## Exercise brief
Count the lines in the rows below that contain the string "channel", and reply with only that number.

Data items
[START]
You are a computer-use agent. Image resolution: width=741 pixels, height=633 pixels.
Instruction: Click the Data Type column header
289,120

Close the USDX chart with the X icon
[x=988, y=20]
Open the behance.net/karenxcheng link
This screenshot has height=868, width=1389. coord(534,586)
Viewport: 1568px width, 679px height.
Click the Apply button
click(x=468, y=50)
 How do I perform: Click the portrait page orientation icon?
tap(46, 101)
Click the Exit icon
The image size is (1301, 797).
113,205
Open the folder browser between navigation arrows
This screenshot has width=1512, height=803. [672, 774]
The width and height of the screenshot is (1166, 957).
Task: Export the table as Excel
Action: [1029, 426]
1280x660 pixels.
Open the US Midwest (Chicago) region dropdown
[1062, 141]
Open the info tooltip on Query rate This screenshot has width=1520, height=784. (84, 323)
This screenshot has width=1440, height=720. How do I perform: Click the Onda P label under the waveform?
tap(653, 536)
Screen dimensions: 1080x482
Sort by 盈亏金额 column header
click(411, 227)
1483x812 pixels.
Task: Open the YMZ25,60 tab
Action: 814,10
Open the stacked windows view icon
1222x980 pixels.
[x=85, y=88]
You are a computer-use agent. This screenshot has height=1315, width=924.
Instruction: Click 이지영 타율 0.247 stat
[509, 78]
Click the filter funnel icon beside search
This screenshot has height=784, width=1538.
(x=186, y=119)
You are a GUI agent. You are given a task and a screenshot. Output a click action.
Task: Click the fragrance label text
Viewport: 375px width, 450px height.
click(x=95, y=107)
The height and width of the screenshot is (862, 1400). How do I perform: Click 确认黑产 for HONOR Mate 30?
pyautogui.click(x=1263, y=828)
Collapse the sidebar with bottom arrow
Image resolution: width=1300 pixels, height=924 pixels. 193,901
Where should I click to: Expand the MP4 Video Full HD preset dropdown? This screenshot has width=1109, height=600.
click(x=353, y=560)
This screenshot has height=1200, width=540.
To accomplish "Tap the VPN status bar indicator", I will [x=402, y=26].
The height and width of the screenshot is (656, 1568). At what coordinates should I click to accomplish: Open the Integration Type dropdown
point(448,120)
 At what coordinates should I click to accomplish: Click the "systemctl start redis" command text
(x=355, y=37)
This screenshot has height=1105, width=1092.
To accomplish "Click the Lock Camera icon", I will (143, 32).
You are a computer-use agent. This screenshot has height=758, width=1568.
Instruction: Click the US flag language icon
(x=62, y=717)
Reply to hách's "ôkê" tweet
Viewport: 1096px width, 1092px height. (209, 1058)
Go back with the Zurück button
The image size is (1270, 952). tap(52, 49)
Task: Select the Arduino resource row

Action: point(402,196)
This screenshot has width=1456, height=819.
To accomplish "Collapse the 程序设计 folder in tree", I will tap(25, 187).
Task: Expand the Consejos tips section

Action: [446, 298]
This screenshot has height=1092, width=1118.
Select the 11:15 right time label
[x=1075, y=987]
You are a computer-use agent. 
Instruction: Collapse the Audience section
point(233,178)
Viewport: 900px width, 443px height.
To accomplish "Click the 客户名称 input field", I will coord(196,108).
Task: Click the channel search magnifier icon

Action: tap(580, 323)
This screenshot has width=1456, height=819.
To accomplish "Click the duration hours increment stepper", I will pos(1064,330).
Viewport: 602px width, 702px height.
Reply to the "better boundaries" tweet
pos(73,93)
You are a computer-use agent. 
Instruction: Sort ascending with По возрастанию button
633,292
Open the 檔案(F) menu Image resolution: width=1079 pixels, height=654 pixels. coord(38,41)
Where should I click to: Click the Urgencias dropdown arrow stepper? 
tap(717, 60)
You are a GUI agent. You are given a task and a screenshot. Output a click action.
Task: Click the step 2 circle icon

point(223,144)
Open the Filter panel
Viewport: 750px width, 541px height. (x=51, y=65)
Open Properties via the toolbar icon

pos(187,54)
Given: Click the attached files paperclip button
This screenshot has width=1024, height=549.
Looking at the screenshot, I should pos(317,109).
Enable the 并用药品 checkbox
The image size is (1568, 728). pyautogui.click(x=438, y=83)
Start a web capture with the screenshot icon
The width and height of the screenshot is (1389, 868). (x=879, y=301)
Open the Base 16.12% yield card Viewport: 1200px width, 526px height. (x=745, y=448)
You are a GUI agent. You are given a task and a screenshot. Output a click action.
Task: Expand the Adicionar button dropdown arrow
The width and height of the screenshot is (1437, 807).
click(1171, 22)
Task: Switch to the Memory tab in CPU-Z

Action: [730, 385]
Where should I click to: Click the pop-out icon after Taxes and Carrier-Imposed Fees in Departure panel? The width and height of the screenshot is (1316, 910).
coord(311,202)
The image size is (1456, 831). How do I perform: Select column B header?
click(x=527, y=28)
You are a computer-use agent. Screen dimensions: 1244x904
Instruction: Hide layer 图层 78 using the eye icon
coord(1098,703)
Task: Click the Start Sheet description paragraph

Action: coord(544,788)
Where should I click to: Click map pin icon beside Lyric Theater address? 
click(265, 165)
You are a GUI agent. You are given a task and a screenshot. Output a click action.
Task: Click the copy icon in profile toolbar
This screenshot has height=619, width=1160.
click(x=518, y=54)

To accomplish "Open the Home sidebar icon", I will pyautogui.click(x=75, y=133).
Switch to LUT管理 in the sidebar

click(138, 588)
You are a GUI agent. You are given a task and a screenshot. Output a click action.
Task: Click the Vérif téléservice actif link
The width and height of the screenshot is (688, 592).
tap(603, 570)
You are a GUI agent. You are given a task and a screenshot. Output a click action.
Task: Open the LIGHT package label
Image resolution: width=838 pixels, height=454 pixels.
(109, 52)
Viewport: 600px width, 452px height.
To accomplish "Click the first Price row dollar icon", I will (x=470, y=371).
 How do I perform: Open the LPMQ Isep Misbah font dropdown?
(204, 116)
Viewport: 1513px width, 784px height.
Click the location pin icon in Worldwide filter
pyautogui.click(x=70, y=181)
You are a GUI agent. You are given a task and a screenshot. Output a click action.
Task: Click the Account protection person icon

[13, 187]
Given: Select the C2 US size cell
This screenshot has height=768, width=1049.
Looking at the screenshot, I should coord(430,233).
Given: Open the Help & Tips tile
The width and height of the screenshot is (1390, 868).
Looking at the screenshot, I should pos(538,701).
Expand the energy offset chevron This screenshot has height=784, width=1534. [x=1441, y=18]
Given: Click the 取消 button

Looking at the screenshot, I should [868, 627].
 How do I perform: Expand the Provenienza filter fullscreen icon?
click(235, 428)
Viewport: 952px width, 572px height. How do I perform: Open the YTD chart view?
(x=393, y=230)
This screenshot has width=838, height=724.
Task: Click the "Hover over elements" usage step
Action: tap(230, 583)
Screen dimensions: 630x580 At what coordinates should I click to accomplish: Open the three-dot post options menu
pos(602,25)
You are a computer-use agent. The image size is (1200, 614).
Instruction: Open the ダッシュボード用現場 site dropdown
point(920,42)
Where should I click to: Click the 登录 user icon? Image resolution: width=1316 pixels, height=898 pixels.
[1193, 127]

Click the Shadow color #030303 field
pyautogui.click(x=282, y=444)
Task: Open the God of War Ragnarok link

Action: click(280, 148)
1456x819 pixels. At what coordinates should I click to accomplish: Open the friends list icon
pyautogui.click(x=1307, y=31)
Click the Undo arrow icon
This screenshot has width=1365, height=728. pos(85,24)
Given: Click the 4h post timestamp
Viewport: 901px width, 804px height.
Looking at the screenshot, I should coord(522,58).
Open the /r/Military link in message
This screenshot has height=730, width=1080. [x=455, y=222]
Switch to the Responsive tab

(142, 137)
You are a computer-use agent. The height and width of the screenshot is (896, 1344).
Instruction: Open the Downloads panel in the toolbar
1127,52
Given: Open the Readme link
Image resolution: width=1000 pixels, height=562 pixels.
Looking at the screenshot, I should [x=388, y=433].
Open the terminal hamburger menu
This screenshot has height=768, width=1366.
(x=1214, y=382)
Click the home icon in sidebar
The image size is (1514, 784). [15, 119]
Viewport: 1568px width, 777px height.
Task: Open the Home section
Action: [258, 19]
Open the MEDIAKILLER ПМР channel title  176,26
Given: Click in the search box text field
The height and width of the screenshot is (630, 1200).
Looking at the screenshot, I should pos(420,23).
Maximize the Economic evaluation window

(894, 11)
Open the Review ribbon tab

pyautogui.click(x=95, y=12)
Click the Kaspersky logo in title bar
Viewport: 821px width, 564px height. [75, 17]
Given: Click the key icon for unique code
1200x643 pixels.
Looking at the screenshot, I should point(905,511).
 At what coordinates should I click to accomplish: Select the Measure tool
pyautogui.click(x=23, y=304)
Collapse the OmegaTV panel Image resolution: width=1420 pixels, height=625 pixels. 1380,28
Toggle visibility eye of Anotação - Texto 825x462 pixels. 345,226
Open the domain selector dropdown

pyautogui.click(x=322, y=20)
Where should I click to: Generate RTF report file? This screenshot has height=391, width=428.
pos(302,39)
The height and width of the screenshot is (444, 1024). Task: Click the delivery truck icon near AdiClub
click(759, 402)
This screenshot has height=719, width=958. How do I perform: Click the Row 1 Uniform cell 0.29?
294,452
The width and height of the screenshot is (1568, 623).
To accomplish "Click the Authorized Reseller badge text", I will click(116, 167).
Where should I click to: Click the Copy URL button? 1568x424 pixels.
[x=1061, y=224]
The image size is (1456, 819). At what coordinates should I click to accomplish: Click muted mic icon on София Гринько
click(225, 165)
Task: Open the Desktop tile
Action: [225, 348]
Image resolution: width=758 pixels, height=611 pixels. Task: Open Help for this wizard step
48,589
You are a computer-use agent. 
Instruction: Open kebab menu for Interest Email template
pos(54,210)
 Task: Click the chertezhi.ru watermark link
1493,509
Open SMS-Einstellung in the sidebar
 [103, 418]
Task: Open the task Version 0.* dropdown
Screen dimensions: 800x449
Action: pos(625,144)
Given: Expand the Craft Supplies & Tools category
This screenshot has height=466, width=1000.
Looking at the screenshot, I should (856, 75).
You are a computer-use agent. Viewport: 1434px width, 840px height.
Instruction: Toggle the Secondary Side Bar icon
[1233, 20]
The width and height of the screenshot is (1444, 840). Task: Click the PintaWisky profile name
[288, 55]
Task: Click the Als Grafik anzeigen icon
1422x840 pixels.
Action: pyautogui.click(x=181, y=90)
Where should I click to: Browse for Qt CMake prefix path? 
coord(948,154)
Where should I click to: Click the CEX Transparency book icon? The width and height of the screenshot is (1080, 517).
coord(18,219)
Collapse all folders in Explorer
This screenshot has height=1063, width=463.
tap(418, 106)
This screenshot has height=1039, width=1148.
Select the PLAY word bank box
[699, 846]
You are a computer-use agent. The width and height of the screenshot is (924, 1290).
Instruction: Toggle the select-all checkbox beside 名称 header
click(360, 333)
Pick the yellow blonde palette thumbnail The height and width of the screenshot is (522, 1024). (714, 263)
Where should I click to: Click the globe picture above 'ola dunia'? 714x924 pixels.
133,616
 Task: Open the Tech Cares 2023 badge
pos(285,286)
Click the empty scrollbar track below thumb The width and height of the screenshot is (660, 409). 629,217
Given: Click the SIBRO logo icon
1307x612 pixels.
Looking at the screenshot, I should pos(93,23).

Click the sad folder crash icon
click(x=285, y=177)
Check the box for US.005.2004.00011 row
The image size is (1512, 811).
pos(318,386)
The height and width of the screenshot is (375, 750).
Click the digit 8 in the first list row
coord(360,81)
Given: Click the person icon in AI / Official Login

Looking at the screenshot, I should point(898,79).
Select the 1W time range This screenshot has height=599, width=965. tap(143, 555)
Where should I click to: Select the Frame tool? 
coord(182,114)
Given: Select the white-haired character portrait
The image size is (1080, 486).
[END]
## Response to this task
2